One of the big talking points has been the performance of Laurie Metcalf. She plays Augusta Gein as a religious fanatic who basically convinced Ed that all women were "Jezebels." It explains the codependency, but it also makes for some incredibly uncomfortable television.
The show also catches heat for how it handles gender identity. It introduces the term "gynophilia" and brings in Alanna Darby as Christine Jorgensen (the first famous trans woman in the US) to draw a line between Gein’s psychosis and actual trans identity. It’s a nuance the show tries to handle, but many viewers felt it was a bit clunky.
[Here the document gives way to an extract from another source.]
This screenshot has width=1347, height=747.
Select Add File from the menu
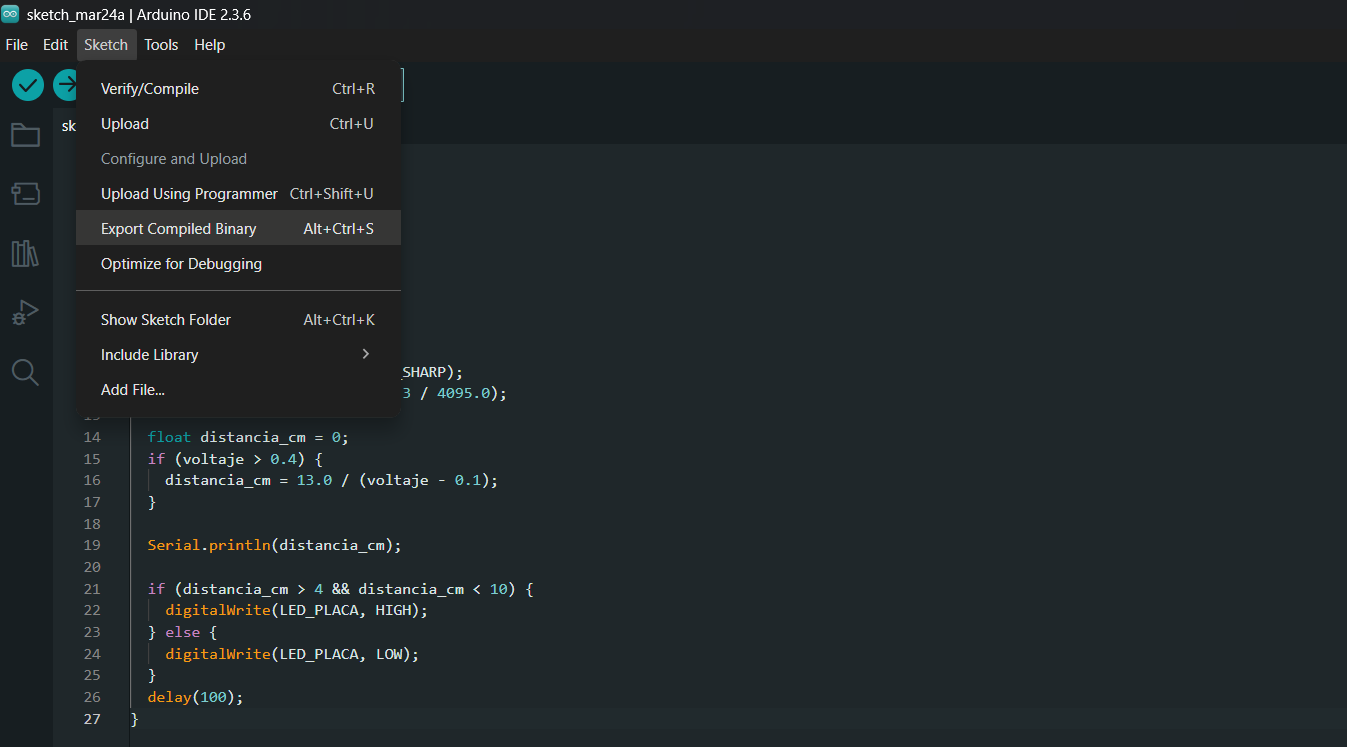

What You Should Actually Take Away
If you're going to watch Monster: The Ed Gein Story, go in knowing it’s a dramatization. It’s "based on" a true story, but it’s mostly a commentary on our own obsession with these monsters.
- The Cast is Stellar: Even if you hate the script, Hunnam, Metcalf, and Hollander are acting their hearts out.
- The History is Shaky: Don't use this show to pass a history quiz. The Adeline Watkins and Ilse Koch stuff is highly stylized.
- The Violence is Real: It’s graphic. If you’re squeamish, maybe skip the scenes inside the farmhouse.
If you’ve finished the eight episodes and want to see the real evidence, look up the MGM+ docuseries Psycho: The Lost Tapes of Ed Gein. It uses actual recordings of Gein’s confessions. It’s less "glossy" than Netflix, but way more chilling because it’s the actual voice of the man himself.
Comparing the two is the best way to see where the Hollywood "monster" ends and the real-life "Butcher" begins.